Thursday, January 20, 2011

One of the advantages to using a custom IFilterProvider is how you gain total control over the instantiation of action filters in ASP.NET MVC 3. When you combine an IoC container with a filter provider and a custom IDependencyResolver (see Brad's posts for details),  then all the pieces fall into place. Building on the code from the last post, we can change our filter provider to utilize Ninject for action filter instantiation.

public class ConfiguredFilterProvider : IFilterProvider
{
    private readonly IKernel _kernel;

    public ConfiguredFilterProvider(IKernel  kernel)
    {
        _kernel = kernel;
    }

    public IEnumerable<Filter> GetFilters(
        ControllerContext controllerContext, 
        ActionDescriptor actionDescriptor)
    {
        var filters = FiltersSettings.Settings.Filters;
        foreach (var filter in filters.Cast<FilterAction>())
        {
            var filterType = Type.GetType(filter.Type);
            yield return new Filter(
                    _kernel.Get(filterType),
                    FilterScope.Global, order:null          
                );
        }
    }
}

Using Ninject to create the filters makes it trivially easy to inject dependencies into the filter. In case you didn't know, action filters in MVC 3 no longer need to derive from an attribute derived base class. All you need is a class that implements one or more of the action filter interfaces.

public class LoggingFilter : IActionFilter, 
                             IExceptionFilter, 
                             IResultFilter, 
                             IAuthorizationFilter
{

    public LoggingFilter(ISomeDependency dependency)
    {
            
    }

    // ...
}

If you are using Ninject, you'll also want to use a custom IDependencyResolver based on Ninject. It's easy to write your own, or you can add one already implemented for you from the NuGet gallery.

image

With the custom dependency resolver in place, you no longer need to register your filter provider in the FilterProvider.Providers collection. Instead, you can just register the provider as another service in the container.

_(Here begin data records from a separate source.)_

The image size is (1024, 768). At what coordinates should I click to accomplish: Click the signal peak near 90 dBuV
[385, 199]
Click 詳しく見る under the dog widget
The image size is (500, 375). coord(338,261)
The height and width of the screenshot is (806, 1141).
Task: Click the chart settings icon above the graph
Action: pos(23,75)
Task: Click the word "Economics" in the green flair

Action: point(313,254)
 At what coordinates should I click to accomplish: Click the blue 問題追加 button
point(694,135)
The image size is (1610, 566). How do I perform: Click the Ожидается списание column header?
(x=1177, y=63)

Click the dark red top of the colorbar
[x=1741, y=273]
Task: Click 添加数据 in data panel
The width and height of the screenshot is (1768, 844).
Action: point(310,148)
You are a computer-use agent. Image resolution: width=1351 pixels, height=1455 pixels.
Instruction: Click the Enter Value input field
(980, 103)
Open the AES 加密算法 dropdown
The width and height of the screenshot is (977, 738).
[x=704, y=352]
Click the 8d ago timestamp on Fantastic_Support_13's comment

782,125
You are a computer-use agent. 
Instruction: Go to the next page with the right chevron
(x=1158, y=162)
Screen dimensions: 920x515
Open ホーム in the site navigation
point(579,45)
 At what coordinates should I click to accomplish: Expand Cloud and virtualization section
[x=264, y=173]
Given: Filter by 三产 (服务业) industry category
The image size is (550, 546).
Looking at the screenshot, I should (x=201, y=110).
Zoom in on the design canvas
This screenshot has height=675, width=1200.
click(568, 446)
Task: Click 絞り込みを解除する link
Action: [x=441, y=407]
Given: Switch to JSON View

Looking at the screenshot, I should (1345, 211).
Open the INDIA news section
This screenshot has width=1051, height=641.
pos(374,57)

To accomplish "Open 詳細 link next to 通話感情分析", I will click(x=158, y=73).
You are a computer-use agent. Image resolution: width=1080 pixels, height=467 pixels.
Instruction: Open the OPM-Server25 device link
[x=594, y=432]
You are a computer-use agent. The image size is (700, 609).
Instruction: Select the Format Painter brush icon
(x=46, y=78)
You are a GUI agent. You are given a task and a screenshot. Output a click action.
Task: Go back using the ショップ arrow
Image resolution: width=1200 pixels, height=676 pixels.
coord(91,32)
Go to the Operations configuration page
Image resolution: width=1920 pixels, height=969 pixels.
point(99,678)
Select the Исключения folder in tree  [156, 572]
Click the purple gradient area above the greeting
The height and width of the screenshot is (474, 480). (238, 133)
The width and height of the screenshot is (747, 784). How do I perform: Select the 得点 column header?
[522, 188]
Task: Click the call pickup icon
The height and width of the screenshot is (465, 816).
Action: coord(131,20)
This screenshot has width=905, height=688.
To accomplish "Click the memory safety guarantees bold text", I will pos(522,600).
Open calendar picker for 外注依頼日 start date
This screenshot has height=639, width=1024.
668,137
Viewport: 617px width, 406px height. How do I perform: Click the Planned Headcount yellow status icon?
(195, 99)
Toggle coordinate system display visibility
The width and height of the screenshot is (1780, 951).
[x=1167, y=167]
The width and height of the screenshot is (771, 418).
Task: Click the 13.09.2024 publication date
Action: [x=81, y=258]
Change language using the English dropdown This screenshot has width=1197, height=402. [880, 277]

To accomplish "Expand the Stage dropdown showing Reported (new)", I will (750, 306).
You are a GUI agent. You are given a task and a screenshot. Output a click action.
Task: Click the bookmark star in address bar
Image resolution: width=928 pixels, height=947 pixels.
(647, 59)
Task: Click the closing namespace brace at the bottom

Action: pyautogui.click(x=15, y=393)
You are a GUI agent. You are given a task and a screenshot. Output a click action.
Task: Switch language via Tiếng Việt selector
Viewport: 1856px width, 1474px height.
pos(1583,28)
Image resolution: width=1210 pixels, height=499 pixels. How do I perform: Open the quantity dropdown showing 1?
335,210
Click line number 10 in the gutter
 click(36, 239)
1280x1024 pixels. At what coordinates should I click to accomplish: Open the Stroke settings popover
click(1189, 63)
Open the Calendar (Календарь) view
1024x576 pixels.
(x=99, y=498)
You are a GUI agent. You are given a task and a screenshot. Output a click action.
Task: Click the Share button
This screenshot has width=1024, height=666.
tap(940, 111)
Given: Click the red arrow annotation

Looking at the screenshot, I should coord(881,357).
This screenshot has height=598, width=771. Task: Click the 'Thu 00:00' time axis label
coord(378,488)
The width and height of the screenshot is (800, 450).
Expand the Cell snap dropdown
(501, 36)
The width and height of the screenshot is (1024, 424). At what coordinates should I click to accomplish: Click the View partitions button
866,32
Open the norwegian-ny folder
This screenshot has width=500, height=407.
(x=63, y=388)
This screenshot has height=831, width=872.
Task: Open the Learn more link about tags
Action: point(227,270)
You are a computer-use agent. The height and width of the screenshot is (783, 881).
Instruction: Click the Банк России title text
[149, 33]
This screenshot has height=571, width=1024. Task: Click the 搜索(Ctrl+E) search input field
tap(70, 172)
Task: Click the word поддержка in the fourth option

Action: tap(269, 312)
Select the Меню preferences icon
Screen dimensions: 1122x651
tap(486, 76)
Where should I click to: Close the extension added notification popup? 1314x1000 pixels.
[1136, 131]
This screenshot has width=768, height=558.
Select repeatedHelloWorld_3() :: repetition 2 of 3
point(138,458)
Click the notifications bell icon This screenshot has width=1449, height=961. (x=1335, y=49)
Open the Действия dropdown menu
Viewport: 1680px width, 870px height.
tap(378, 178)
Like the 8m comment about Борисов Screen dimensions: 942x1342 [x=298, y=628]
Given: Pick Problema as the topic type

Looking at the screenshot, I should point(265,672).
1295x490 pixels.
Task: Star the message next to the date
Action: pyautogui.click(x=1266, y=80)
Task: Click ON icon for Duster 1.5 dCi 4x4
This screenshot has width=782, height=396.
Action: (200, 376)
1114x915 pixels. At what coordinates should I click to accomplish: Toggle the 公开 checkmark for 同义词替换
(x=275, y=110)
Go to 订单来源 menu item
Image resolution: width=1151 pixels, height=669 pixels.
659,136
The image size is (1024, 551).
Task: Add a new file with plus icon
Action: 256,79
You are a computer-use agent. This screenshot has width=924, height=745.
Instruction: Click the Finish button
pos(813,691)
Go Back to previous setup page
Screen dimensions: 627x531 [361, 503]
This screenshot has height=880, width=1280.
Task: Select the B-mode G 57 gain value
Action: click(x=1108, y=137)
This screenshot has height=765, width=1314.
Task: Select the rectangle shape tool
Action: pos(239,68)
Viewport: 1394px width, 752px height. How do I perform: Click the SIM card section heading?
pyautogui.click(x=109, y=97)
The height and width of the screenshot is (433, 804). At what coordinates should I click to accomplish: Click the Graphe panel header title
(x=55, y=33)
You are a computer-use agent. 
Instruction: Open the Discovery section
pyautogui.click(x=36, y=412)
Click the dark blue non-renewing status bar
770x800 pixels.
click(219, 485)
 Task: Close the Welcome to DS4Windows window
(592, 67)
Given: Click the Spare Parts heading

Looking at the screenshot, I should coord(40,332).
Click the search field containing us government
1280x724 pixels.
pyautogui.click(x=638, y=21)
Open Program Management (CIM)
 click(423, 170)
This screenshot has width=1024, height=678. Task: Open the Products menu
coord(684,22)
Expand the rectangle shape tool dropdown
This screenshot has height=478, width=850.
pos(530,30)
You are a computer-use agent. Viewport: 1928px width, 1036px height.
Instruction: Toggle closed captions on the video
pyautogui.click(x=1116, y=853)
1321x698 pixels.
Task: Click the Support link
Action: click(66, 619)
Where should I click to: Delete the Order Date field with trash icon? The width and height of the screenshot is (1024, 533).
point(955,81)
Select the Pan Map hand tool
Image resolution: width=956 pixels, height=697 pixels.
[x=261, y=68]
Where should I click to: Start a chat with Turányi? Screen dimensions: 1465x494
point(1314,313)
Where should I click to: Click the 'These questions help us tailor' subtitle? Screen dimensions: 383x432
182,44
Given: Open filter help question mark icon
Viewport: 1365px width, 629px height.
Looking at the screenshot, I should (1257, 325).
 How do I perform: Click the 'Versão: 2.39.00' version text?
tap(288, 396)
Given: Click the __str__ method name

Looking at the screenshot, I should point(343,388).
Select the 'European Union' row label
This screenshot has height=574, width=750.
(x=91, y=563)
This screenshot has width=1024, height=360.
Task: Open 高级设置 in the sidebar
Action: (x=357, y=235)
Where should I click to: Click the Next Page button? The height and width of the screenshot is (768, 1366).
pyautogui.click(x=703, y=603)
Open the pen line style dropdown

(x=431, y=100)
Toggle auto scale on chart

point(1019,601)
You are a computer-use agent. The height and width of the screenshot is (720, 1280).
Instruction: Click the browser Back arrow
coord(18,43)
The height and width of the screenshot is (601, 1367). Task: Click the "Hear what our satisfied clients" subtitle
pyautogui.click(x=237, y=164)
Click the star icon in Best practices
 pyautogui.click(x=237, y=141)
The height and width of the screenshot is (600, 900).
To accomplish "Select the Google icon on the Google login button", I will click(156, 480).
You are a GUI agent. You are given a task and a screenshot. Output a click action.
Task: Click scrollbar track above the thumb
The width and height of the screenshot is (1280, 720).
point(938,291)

public static class AppStart_NinjectMVC3
{
    public static void RegisterServices(IKernel kernel)
    {
        kernel.Bind<IFilterProvider>()
              .To<ConfiguredFilterProvider>();
        kernel.Bind<ISomeDependency>()
              .To<SomeDependency>();
    }

    public static void Start()
    {
        IKernel kernel = new StandardKernel();
        RegisterServices(kernel);
        DependencyResolver.SetResolver(
            new NinjectServiceLocator(kernel));
    }
}

In previous versions of MVC, filters were notoriously difficult for injection, and mostly inflexible. MVC 3 is a great improvement.